Two young newlyweds, Neil (Martin Kove) and Sherri (Mary Louise Weller), spend their honeymoon on the island, where the groom's sister, Madeline (Deborah Shelton), has gone missing. Because who doesn't want to spend their honeymoon searching for a lost relative? Madeline turns up about ten minutes in, leaving a good 73 minutes of dull, uneventful scenes in which very little happens beyond gobs of stilted dialogue.

Top billing here goes to James Earl Jones and Jose Ferrer (as the village elder), seasoned professionals who knew they were slumming. Ferrer seems half-asleep while Jones spits out his lines in a way that suggests anger-management issues. And yet, they're the only ones with a shred of professionalism. The others have no acting skills and must have been cast for their pretty faces and supple bodies. This includes Lydia Cornell, future co-star of the sitcom "Too Close for Comfort." (She plays a convincing corpse, though.) And Martin Kove is a dead ringer for "Baywatch"-era David Hasselhoff.

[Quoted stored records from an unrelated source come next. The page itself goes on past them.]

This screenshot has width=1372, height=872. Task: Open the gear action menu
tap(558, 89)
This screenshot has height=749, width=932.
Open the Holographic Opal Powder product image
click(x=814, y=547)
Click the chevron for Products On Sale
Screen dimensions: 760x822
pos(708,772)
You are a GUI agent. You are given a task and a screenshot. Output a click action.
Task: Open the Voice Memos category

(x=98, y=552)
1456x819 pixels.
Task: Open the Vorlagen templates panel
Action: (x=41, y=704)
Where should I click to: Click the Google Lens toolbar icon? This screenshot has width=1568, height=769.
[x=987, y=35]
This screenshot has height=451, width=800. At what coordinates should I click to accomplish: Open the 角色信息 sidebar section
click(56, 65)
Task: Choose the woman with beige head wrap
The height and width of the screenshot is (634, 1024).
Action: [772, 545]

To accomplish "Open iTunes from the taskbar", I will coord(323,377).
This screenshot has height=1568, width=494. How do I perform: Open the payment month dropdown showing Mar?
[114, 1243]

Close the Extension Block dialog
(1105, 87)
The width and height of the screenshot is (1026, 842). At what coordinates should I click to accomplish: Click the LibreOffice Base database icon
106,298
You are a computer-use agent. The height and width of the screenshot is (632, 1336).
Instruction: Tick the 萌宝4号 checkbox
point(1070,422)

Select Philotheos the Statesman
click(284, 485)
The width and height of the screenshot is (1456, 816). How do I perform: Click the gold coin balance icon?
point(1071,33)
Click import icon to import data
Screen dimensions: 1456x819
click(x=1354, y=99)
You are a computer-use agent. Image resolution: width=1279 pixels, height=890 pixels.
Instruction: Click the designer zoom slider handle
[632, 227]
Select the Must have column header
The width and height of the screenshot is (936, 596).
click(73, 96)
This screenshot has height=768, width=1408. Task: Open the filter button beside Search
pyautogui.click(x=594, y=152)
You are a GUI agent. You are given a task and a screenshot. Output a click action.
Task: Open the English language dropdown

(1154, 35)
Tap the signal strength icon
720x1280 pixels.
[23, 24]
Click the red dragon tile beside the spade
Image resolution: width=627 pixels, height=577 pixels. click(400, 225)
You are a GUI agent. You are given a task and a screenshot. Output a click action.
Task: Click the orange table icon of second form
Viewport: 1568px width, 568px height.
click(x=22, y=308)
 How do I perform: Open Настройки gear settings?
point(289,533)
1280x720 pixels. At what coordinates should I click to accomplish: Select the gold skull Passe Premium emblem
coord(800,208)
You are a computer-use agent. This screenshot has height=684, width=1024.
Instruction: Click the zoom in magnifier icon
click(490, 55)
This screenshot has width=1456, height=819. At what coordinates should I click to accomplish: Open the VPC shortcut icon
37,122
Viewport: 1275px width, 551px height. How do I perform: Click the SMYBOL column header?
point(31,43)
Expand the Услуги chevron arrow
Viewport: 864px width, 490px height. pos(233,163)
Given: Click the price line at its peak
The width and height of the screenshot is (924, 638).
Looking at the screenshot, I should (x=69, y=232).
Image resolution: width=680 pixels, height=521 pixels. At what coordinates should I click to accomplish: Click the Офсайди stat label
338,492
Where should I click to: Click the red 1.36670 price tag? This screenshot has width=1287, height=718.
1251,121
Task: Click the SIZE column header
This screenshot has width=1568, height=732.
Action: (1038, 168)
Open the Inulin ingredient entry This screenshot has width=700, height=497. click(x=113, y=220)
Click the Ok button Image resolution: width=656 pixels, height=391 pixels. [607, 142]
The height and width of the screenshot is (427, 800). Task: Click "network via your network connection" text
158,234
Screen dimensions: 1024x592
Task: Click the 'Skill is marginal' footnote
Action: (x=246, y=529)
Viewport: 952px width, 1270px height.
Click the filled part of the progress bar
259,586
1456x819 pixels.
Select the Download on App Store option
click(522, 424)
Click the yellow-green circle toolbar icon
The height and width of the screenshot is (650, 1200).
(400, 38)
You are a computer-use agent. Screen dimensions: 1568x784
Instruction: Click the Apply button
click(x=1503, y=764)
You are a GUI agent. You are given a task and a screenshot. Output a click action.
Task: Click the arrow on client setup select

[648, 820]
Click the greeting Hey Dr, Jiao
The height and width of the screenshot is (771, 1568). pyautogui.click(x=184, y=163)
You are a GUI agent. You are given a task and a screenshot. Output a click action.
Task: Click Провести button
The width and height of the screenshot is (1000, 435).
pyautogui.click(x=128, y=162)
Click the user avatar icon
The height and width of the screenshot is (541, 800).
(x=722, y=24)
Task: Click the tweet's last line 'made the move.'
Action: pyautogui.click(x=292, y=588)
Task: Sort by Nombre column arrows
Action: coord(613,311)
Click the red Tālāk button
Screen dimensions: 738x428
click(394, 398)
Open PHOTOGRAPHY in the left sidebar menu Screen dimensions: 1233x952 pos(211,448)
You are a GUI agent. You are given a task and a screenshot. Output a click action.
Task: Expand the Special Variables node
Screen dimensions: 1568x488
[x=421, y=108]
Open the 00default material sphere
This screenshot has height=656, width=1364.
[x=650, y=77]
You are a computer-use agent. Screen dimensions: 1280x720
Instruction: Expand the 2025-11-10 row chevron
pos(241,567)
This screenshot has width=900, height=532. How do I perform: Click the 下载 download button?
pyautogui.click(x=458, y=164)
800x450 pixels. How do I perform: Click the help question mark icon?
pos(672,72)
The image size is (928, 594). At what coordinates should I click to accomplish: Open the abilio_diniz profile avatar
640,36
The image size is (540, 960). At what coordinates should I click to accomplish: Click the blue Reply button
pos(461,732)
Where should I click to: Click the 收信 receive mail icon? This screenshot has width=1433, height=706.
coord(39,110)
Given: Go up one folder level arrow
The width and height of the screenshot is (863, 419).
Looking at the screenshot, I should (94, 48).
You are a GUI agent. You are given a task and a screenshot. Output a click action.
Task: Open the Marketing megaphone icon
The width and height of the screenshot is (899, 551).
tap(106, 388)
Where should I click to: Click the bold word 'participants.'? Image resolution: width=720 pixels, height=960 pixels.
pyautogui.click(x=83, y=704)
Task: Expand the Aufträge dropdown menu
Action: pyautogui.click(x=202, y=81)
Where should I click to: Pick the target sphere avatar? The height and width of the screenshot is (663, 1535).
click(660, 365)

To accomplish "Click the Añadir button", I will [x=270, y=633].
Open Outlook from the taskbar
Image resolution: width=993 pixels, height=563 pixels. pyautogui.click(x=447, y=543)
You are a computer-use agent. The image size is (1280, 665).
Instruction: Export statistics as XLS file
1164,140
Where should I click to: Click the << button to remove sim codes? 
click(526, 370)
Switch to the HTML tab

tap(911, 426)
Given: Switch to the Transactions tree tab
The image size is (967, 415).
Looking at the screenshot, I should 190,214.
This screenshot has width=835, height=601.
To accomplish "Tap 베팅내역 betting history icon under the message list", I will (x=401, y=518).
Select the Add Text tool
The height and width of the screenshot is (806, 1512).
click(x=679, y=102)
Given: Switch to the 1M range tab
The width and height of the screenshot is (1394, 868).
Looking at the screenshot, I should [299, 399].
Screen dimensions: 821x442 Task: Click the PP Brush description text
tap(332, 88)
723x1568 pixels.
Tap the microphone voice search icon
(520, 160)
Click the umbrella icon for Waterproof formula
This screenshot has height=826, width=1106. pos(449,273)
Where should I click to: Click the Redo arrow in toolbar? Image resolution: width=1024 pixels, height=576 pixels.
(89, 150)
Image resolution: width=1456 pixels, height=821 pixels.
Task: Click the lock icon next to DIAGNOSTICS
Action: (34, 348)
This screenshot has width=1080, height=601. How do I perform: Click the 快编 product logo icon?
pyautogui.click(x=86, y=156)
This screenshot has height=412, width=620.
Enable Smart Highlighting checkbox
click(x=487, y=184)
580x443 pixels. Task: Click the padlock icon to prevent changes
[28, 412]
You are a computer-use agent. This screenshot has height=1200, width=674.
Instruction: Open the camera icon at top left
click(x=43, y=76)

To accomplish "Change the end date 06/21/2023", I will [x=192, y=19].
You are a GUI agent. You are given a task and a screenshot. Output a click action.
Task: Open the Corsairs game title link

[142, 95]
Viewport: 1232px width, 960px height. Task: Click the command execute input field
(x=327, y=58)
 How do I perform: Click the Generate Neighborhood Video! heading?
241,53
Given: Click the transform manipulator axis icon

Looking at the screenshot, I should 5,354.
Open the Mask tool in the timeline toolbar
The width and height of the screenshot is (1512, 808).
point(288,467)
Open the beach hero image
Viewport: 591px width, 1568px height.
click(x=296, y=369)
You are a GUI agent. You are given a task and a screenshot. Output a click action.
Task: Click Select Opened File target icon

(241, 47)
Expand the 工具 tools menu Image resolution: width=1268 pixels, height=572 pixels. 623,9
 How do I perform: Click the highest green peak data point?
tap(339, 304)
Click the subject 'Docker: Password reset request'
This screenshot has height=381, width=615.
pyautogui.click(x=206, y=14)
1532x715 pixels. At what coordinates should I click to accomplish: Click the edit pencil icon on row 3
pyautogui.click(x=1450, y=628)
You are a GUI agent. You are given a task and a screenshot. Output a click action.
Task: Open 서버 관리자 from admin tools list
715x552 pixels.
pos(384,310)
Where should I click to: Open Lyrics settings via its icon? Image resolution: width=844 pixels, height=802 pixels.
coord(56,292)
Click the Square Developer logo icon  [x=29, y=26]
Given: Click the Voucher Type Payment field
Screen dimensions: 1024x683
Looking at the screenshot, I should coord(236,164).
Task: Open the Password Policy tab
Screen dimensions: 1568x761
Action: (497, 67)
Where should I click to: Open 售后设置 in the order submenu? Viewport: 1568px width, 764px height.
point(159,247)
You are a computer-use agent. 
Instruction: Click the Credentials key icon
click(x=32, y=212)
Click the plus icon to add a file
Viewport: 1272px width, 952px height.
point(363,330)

Item: When Neil and Sherri arrive on the island, some kids throw a cat at them from atop a flight of stairs. It's their idea of a prank.

Item: In an underwater cave, Frye quotes Shakespeare with a snorkel in his mouth. The end result ain't exactly Kenneth Branagh.

Item: When Lydia Cornell's character goes skinny-dipping and sees some old men watching her, she gets mad and shouts, "I thought you Greeks only liked little boys!"

Item: The sea monster gets about five seconds of screen time; it resembles an underwater sockpuppet.

Item: Given the choppiness of the action scenes, I have to wonder if there's a longer cut of this film in which the monster appears more.

Item: The sound effects are ridiculously loud, to a point of drowning out the dialogue. In a beach scene, the gently lapping waves of the Mediterranean sound like rhinos humping in a marsh. Perhaps the Foley artist was hard of hearing?

Item: Near the end of the film, Madline gives Neil a passionate, lingering lip-kiss. They're supposed to be brother and sister.

Item: The film score is by some guy noodling around on a Moog.